The Concept of Treaty in International Law

1996-04-03
The Concept of Treaty in International Law
Title The Concept of Treaty in International Law PDF eBook
Author Jan Klabbers
Publisher Martinus Nijhoff Publishers
Pages 332
Release 1996-04-03
Genre Law
ISBN 9789041102447

Whether or not a certain norm is legally binding upon international actors may often depend on whether or not the instrument which contains the norm is to be regarded as a treaty. In this study, the author argues that instruments which contain commitments are, "ex" "hypothesi," treaties. In doing so, he challenges popular notions proclaiming the existence of morally and politically binding agreements and so-called soft law'. Such notions, Klabbers argues, are internally inconsistent and founded upon untenable presumptions. Moreover, they find little support in the pertinent decisions of municipal and international courts and tribunals. The book addresses issues of importance not only for academics working in international law, constitutional law and political science, but also for practitioners involved in the making, implementation and enforcement of international agreements.

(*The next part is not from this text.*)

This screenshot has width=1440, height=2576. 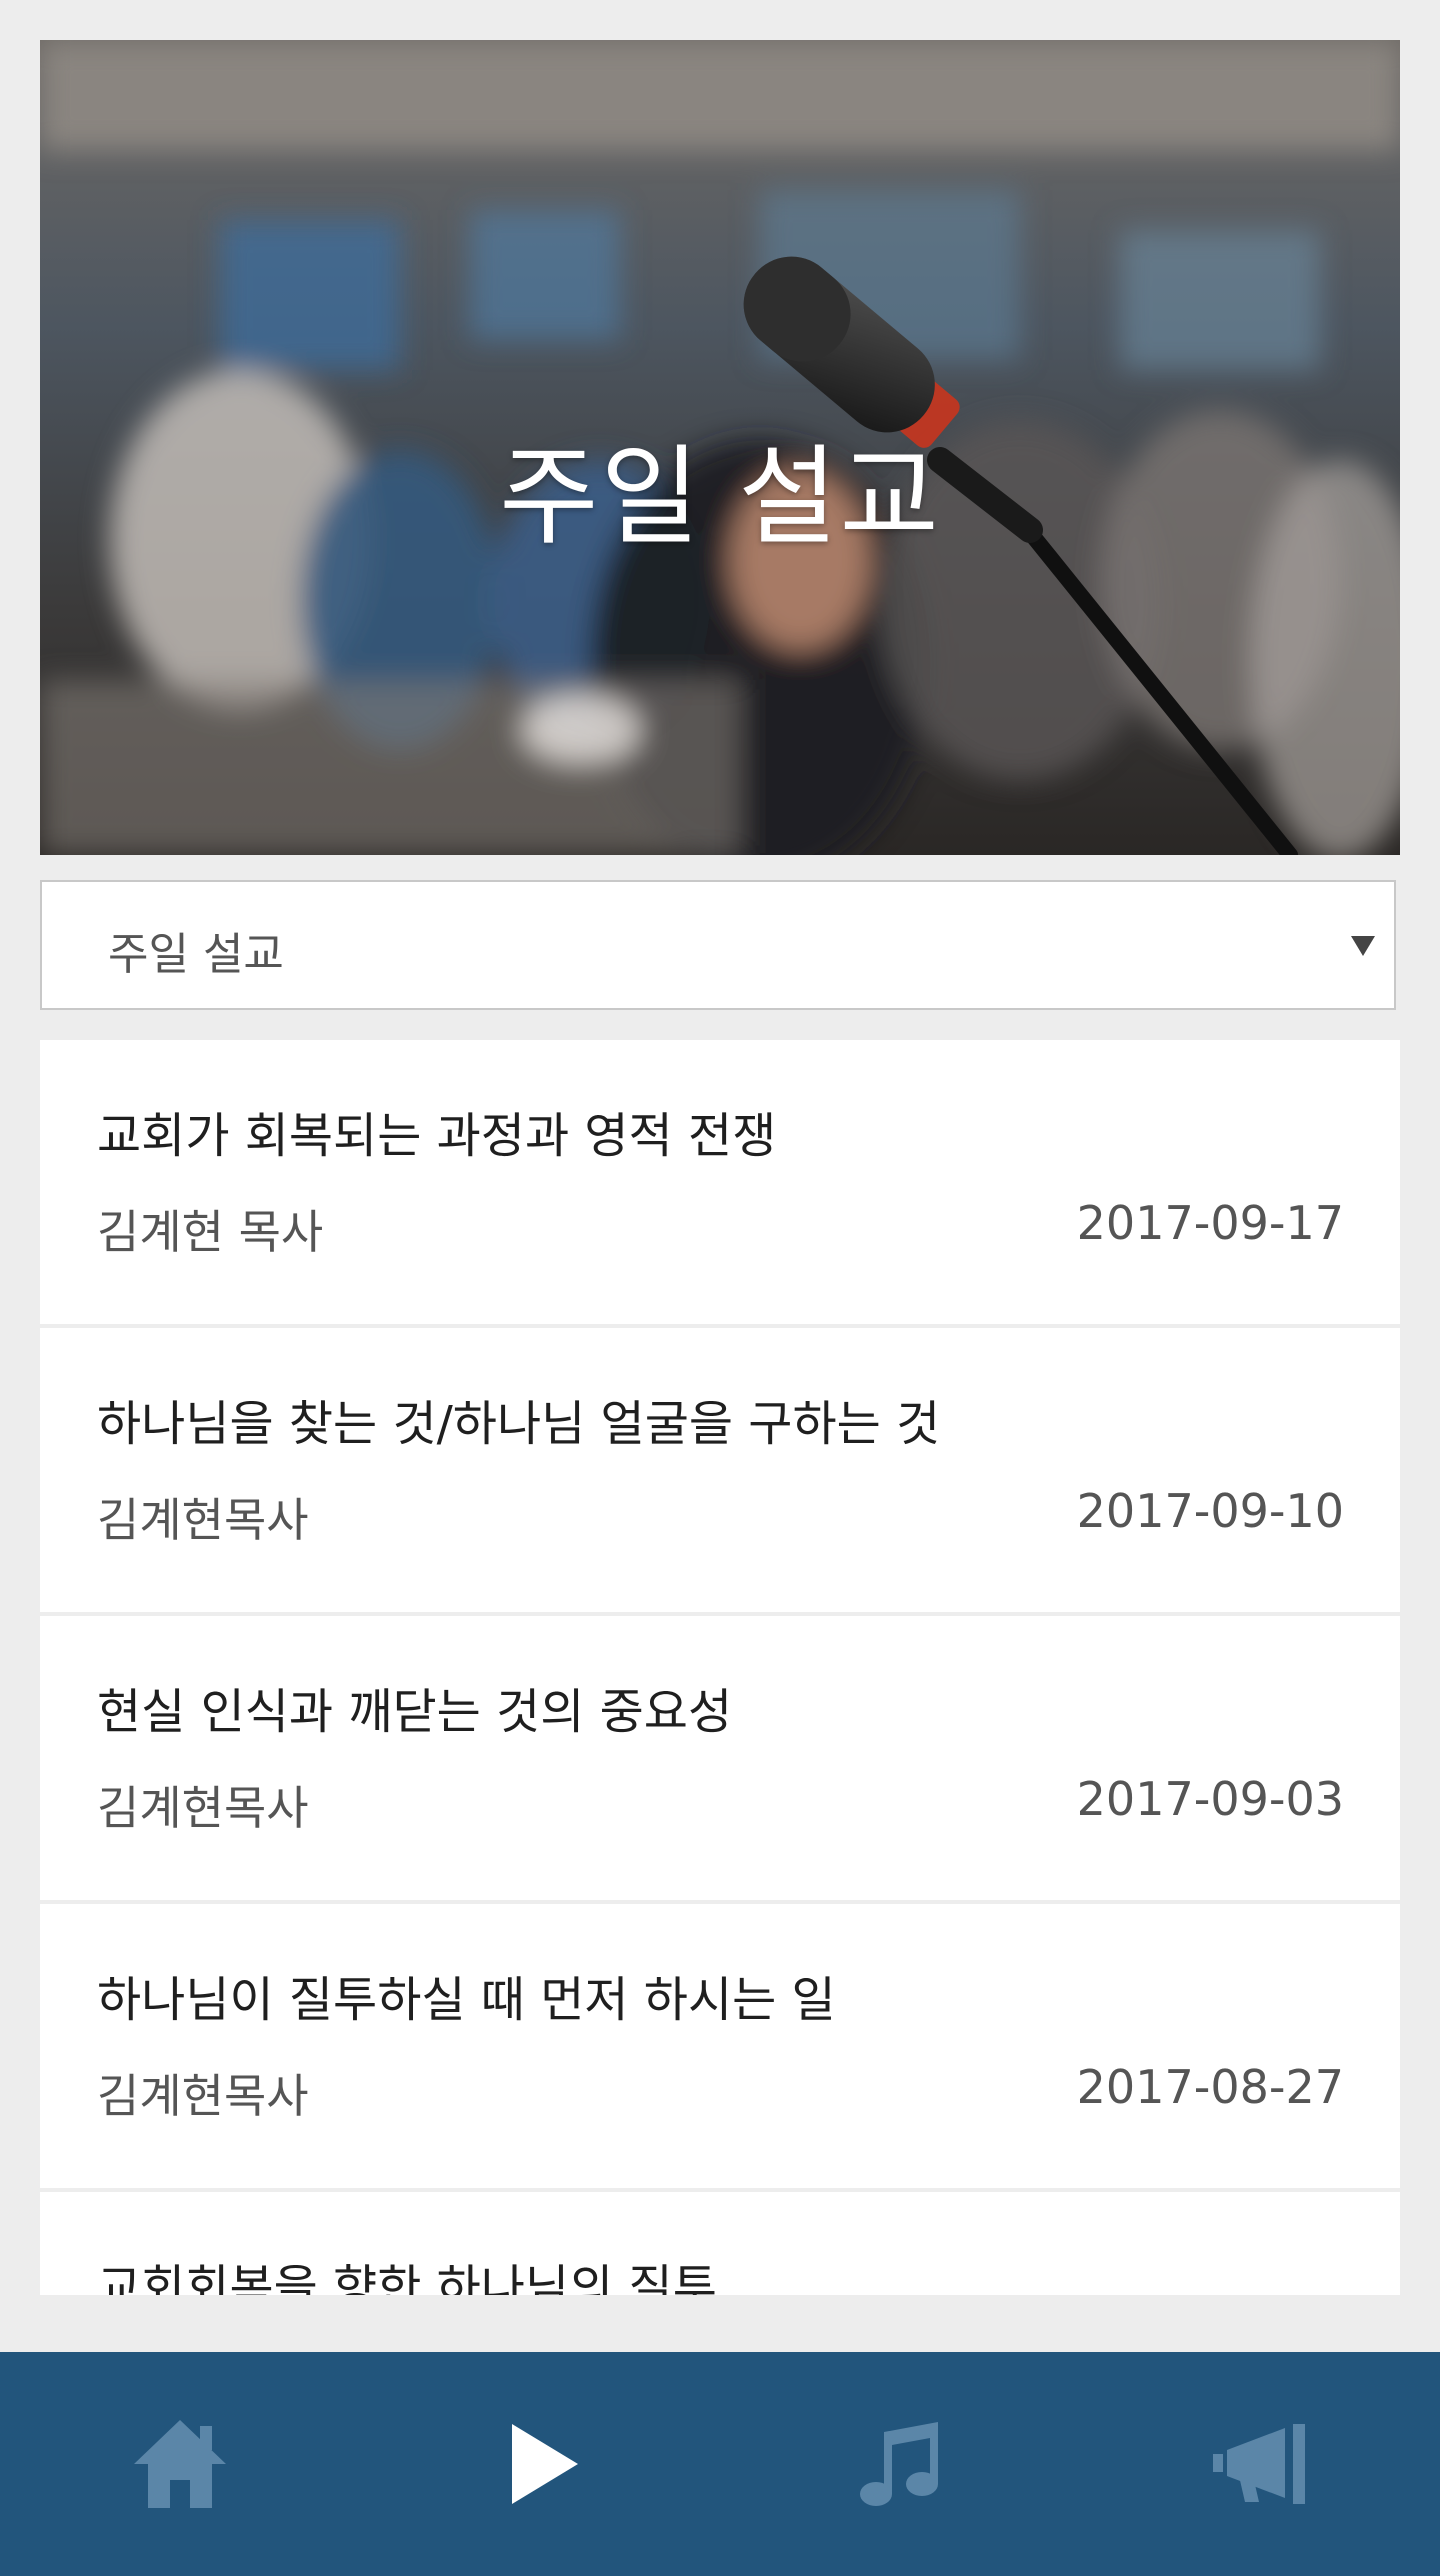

Jurisdiction in International Law

2015-04-16
Jurisdiction in International Law
Title Jurisdiction in International Law PDF eBook
Author Cedric Ryngaert
Publisher OUP Oxford
Pages 273
Release 2015-04-16
Genre Law
ISBN 0191002216

This fully updated second edition of Jurisdiction in International Law examines the international law of jurisdiction, focusing on the areas of law where jurisdiction is most contentious: criminal, antitrust, securities, discovery, and international humanitarian and human rights law. Since F.A. Mann's work in the 1980s, no analytical overview has been attempted of this crucial topic in international law: prescribing the admissible geographical reach of a State's laws. This new edition includes new material on personal jurisdiction in the U.S., extraterritorial applicatins of human rights treaties, discussions on cyberspace, the Morrison case. Jurisdiction in International Law has been updated covering developments in sanction and tax laws, and includes further exploration on transnational tort litigation and universal civil jurisdiction. The need for such an overview has grown more pressing in recent years as the traditional framework of the law of jurisdiction, grounded in the principles of sovereignty and territoriality, has been undermined by piecemeal developments. Antitrust jurisdiction is heading in new directions, influenced by law and economics approaches; new EC rules are reshaping jurisdiction in securities law; the U.S. is arguably overreaching in the field of corporate governance law; and the universality principle has gained ground in European criminal law and U.S. tort law. Such developments have given rise to conflicts over competency that struggle to be resolved within traditional jurisdiction theory. This study proposes an innovative approach that departs from the classical solutions and advocates a general principle of international subsidiary jurisdiction. Under the new proposed rule, States would be entitled, and at times even obliged, to exercise subsidiary jurisdiction over internationally relevant situations in the interest of the international community if the State having primary jurisdiction fails to assume its responsibility.